Sometimes, you may need to perform some work in your shared library before any of the functions in it are called. Similarly, you might also have some clean-up work to perform after a given program has finished calling the functions in your library. The special functions _init() and _fini() provide you with this functionality. Any code found in the _init() function will be run before the return of dlopen(), and any code found in the _fini() function will be run once the library has been closed. Figure Four shows the b.c shared library modified to include the _init() and _fini() functions. However, if you compile and link this file the same way that you did the original version of the shared library, as shown in the following:


gcc -fPIC -shared -o b.so b.c

you get the following errors:


/tmp/ccBTfFgm.o: In function ‘_init’:
/tmp/ccBTfFgm.o(.text+0×4): multiple definition of ‘_init’
/usr/lib/crti.o(.init+0×0): first defined here
/tmp/ccBTfFgm.o: In function ‘_fini’:
/tmp/ccBTfFgm.o(.text+0×60): multiple definition of ‘_fini’
/usr/lib/crti.o(.fini+0×0): first defined here
collect2: ld returned 1 exit status




Figure Four: b.c with the _init and _fini Functions


#include <stdio.h>

void _init ()
{
printf (“init print.\n”);
}

void b_printer ()
{
printf (“Printing something from a shared library.\n”);
}

void _fini ()
{
printf (“fini print.\n”);
}

It turns out that gcc added those functions for you automatically when it compiled your program into an executable. In fact, gcc adds a lot of extra functions to your executable object files. How do you keep it from adding these extra functions when you don’t need the entire functionality of the executable? You simply tell it to only generate an object file with the -c flag. As discussed in the February 2002 Compile Time (http://www.linux-mag.com/2002-02/compile_01.html), this will generate machine code for the shared library but won’t link it with any other code.

Instead, the compiler simply generates a relocatable object file that will be linked later (in this case, dynamically).
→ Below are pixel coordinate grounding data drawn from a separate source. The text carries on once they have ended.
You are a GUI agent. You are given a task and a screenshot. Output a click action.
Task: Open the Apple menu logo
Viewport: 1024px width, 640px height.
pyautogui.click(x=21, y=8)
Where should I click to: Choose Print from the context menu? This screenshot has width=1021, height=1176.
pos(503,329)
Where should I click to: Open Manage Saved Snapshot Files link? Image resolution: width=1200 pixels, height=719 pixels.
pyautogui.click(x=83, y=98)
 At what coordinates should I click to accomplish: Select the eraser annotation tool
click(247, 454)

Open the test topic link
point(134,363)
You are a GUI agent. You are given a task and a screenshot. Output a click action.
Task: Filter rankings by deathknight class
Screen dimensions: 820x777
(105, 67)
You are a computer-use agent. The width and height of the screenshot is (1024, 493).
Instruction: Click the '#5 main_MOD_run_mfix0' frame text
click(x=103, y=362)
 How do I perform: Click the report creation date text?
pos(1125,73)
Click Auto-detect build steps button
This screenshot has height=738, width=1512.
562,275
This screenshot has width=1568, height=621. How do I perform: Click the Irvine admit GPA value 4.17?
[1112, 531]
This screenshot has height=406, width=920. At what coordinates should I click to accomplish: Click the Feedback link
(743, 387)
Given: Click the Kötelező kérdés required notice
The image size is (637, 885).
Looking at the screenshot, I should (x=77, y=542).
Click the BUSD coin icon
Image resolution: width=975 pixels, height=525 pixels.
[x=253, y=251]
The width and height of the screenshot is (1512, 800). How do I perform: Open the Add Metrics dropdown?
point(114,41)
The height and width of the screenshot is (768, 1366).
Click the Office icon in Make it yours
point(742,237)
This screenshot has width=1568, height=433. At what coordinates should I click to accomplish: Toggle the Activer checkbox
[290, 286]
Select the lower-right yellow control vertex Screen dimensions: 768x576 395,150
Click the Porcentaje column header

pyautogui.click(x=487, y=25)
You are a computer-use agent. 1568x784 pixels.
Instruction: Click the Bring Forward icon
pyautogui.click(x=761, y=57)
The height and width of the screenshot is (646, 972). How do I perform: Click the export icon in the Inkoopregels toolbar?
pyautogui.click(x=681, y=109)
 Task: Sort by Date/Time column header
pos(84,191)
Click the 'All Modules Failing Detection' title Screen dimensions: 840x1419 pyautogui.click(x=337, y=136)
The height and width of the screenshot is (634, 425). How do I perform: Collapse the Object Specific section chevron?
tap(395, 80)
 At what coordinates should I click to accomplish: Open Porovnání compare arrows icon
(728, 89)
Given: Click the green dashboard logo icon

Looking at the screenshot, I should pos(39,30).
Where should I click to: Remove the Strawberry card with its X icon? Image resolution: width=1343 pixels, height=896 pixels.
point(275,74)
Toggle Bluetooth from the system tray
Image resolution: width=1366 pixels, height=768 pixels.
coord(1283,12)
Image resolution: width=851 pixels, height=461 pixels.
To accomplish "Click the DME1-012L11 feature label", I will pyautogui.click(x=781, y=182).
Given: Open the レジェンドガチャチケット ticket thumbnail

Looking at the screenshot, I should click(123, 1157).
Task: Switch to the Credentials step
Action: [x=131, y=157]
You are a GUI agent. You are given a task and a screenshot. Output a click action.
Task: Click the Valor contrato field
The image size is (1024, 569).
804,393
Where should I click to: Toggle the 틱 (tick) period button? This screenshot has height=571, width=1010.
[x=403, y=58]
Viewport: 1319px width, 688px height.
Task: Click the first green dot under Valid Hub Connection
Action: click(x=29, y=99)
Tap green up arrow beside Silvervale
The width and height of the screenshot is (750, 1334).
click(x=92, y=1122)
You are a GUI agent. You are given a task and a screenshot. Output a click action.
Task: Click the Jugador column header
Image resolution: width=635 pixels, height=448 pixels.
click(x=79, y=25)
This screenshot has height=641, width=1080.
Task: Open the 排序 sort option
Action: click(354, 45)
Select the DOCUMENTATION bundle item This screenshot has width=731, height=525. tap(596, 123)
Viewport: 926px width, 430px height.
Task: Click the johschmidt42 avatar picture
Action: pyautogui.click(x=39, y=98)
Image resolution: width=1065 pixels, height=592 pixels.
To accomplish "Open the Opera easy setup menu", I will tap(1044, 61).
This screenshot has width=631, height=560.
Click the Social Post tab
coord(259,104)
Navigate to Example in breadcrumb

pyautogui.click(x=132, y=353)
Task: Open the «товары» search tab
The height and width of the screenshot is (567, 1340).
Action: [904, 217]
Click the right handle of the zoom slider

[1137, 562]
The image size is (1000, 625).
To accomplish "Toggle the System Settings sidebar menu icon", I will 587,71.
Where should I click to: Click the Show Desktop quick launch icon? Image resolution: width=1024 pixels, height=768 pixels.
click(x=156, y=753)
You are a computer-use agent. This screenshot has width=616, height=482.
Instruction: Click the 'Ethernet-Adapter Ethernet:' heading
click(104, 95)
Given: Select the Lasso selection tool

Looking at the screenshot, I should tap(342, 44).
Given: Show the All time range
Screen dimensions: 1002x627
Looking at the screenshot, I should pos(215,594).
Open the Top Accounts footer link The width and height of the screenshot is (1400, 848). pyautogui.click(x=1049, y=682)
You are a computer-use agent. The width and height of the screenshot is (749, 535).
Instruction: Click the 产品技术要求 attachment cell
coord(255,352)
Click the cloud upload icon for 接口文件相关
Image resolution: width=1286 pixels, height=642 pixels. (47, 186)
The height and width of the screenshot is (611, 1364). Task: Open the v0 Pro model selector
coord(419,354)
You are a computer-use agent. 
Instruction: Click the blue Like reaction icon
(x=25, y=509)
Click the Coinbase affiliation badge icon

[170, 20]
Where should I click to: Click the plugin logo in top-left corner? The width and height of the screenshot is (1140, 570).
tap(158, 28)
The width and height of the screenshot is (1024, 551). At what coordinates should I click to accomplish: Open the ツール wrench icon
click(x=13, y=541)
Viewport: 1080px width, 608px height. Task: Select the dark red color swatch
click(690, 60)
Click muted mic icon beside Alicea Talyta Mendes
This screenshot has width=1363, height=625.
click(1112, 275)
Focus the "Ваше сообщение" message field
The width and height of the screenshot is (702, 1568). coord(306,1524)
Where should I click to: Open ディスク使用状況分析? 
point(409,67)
Note that relocatable and position-independent are different concepts. An object file can be relocatable without being position-independent. Relocatable simply means that a linker could take the object file and successfully link it with other object files. The -c flag will cause gcc to generate machine code, but it won’t link that code with any other existing code. Let’s take a look at how that changes our compilation/link process:


gcc -fPIC -c b.c

This will generate a file, b.o, which you can then link with:


ld -shared -o b.so b.o

Now there are no link errors. You might have also noticed that the size of this new shared library is much smaller than the original. This is because you haven’t allowed gcc to put in all of the extra functions necessary for executables as you would if you had used gcc -shared -o b.so b.o as the final step.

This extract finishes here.